According to data from Blockchain.com, a Reddit post, which superimposed BTC price history to identify trends, noted that there exists an uncanny correlation between Bitcoin’s hashrate and its price action.

Based on the chart, BTC prices typically “revert-to-the-mean” of hashrate data, with eleven clear instances of correlating with logarithmically calculated hashrate values. Using this metric for retail trading, the observations prove useful as buying BTC after the price crosses above the hashrate value results in a massive bull wave in four instances, followed by a gradual descent.

This correlation highlights BTC’s price action as anything but random, as many speculators and analysts like to state. Additionally, transaction values, price activity, technical analysis, and fundamental factors all influence the price action of BTC, much like traditional financial markets.

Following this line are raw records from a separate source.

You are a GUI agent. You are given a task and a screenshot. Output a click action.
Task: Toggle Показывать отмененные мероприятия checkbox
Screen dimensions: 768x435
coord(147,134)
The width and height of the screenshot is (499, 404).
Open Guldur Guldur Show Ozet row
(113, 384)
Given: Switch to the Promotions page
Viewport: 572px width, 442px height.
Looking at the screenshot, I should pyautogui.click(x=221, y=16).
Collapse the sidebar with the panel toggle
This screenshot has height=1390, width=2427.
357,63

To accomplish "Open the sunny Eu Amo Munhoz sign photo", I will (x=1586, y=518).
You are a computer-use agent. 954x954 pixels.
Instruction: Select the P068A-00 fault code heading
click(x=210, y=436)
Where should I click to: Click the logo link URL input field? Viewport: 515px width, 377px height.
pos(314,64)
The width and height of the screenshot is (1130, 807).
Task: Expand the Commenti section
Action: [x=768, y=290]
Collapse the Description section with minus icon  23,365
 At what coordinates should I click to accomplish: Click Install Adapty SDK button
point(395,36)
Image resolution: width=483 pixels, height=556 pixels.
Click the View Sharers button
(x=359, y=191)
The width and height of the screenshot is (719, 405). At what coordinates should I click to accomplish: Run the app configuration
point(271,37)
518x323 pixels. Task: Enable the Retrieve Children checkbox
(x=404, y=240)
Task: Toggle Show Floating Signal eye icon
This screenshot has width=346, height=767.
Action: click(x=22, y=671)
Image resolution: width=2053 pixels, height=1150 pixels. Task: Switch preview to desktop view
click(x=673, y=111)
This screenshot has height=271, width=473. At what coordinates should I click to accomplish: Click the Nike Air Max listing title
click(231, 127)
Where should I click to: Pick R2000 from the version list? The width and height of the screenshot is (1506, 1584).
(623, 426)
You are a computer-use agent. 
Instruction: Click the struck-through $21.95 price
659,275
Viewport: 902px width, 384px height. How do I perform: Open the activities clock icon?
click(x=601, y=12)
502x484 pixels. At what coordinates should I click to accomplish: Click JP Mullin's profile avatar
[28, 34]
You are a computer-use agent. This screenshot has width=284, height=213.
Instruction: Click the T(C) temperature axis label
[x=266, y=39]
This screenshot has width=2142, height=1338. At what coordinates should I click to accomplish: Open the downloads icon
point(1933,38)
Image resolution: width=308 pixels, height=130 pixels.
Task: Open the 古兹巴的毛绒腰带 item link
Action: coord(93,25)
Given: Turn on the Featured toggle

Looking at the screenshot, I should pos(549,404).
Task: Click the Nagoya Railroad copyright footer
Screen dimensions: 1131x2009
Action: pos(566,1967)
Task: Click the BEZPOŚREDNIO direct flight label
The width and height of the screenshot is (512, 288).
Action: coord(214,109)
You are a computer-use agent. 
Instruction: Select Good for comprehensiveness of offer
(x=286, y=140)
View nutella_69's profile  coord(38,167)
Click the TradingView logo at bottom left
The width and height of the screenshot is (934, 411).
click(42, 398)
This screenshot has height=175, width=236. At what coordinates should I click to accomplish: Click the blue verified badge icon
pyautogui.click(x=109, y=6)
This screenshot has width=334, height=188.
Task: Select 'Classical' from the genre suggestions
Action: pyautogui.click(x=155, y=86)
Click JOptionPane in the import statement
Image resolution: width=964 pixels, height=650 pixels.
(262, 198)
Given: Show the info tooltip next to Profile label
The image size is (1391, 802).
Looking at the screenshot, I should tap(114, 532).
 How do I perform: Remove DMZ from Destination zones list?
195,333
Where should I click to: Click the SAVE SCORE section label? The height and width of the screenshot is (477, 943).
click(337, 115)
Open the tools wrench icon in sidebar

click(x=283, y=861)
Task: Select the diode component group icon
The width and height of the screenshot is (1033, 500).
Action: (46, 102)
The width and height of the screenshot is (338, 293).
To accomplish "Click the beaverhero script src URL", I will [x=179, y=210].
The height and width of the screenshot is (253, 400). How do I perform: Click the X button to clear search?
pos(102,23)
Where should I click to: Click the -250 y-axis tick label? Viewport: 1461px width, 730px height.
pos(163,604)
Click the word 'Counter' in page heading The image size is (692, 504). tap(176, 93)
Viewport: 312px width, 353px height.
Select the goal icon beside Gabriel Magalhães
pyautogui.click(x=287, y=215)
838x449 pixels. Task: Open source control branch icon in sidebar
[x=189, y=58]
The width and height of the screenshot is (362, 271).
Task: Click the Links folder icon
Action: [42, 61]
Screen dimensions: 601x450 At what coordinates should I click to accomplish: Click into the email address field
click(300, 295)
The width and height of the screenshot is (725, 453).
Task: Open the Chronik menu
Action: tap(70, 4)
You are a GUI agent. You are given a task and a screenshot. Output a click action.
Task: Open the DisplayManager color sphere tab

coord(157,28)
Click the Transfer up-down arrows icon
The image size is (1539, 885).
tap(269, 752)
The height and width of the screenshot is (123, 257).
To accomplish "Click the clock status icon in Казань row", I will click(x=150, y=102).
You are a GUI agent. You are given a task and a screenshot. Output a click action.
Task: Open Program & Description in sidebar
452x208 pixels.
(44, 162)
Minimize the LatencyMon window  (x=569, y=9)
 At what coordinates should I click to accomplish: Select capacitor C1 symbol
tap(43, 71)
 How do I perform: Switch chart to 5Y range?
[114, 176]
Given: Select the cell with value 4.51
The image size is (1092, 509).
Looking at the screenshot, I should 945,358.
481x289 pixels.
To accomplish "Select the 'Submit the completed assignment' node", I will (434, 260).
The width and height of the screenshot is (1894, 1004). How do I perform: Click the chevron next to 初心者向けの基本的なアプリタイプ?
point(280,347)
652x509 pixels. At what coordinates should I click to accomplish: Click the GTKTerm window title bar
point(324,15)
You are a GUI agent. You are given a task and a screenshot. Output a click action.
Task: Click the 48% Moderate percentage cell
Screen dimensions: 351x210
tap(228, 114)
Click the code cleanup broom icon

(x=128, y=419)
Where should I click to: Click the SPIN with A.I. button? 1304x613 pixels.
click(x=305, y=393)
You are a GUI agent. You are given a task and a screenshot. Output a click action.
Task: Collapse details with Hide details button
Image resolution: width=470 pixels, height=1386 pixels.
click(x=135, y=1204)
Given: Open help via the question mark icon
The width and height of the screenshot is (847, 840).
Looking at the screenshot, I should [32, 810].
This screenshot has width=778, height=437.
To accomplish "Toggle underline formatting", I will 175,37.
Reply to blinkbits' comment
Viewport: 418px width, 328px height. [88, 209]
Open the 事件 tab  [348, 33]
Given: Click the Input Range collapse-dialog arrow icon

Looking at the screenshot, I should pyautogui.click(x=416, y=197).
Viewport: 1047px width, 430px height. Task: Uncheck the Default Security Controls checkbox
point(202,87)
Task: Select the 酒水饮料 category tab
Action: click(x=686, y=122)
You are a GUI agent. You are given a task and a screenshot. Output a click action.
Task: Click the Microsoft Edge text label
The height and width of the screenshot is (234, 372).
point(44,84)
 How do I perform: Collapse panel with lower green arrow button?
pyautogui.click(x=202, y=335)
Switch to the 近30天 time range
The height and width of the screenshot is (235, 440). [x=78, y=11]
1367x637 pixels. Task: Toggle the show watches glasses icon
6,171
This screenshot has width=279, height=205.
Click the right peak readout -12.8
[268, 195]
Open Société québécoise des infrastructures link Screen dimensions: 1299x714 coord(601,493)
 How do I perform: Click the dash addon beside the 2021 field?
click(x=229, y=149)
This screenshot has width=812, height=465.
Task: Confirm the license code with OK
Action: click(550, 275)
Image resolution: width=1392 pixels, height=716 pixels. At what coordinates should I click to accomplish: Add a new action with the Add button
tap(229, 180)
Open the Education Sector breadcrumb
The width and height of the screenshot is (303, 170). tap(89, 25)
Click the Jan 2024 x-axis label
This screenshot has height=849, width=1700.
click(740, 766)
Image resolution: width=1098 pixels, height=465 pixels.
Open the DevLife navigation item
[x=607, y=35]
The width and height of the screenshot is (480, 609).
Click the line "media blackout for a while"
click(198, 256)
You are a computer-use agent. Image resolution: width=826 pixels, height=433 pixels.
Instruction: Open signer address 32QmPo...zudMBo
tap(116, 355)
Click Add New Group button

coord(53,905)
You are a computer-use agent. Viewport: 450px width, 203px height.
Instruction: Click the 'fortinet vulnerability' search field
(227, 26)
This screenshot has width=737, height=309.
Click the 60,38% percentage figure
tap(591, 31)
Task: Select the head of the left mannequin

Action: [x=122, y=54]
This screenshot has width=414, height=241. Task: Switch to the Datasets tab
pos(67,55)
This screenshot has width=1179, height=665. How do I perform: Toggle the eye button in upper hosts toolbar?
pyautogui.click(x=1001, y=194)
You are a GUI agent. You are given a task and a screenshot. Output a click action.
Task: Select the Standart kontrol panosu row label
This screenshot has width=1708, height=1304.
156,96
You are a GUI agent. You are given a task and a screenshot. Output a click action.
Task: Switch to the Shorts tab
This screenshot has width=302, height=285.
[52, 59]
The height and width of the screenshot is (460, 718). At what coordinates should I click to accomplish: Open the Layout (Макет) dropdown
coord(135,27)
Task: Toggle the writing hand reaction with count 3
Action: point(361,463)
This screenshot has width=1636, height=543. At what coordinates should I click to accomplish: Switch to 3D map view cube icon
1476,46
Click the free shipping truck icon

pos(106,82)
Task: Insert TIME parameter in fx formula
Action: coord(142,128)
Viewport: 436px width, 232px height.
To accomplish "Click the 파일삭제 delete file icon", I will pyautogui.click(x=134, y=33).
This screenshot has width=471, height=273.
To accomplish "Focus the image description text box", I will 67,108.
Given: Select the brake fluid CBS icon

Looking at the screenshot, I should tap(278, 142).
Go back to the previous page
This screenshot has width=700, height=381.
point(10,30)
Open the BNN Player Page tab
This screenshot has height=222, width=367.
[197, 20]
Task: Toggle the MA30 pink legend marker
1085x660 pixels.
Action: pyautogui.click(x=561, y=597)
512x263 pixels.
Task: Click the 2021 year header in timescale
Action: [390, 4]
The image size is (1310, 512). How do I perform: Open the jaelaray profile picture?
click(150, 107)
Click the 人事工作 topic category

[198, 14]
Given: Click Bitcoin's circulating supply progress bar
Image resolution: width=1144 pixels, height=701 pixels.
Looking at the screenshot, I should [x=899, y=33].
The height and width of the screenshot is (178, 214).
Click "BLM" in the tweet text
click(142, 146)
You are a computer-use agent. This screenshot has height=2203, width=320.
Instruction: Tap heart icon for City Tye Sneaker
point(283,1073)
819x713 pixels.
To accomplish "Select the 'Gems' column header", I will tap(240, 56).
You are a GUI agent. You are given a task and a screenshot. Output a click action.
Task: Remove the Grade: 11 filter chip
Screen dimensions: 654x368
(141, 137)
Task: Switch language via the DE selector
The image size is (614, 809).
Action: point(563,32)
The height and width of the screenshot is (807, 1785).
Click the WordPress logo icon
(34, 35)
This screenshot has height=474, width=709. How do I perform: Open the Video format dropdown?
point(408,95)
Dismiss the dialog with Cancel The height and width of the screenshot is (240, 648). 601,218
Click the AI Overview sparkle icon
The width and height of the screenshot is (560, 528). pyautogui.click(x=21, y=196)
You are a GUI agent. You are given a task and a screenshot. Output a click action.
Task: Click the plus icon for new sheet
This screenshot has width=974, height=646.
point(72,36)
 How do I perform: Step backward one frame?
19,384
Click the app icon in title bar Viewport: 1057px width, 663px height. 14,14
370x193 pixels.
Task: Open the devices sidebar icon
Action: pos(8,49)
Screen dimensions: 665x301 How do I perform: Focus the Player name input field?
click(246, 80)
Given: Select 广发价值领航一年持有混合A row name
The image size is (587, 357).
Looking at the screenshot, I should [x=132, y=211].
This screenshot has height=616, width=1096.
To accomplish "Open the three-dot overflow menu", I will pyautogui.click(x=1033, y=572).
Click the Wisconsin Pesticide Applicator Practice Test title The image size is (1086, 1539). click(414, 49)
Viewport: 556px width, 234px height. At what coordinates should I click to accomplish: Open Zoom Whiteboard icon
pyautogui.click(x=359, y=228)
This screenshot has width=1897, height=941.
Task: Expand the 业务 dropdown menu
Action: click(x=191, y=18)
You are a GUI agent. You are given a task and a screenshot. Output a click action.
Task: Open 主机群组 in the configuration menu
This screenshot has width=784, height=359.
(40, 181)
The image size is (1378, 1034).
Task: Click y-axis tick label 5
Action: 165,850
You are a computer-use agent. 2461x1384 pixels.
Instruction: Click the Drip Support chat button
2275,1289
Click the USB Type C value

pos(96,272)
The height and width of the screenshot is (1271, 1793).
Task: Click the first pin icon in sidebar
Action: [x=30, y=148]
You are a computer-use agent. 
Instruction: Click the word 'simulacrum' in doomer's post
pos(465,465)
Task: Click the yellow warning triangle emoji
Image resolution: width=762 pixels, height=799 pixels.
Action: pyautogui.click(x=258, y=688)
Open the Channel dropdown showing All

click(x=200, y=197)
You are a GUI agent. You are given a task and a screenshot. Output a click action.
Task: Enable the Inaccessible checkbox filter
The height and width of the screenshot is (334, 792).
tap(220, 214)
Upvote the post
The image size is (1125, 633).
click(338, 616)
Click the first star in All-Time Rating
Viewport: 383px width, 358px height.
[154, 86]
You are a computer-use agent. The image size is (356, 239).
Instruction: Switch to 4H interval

Hashrate and Its Relevance to the Bitcoin Network

For newbies, hashrate refers to the “buying power” of the Bitcoin network. It refers to the total combined computational power getting used at any particular moment to mine and process transactions on the Bitcoin network. Hashrate gets measured in units of hash/second, which represents the number of calculations the network processes every second.

A higher hashrate typically means more miners are on board, translating to better security for the network. Higher hashing rates safeguard a network against 51 percent attacks.

Meanwhile, Bitcoin’s hashrate is currently at its lowest point since November 2020, following ramped-up activities by the Chinese government to wean the country of decentralized cryptocurrency activities in general. According to Bitinfocharts, Bitcoin hashrate is down at 91.2 exahash per second (EH/s), a 46.7% drop from its six-week high at 171.4 EH/s.

The analytics firm also revealed that BTC mining profitability has dropped from its peak of $0.449 per day per terahash per second to $0.226.

Hashrate Drop Triggers Bitcoin Crash

Not surprisingly, the recent drop in hashrate has dealt a devastating blow to the price of BTC. At press time, the benchmark cryptocurrency trades at the $30,000 mark (-5% today).

That said, speculators expect displaced miners in China to find their way to other BTC mining hubs, especially Texas in North America. This movement is the most significant miners’ migration in Bitcoin history.

Once miners settle back into their previous rhythm, we can expect to see Bitcoin rise back to its recent highs.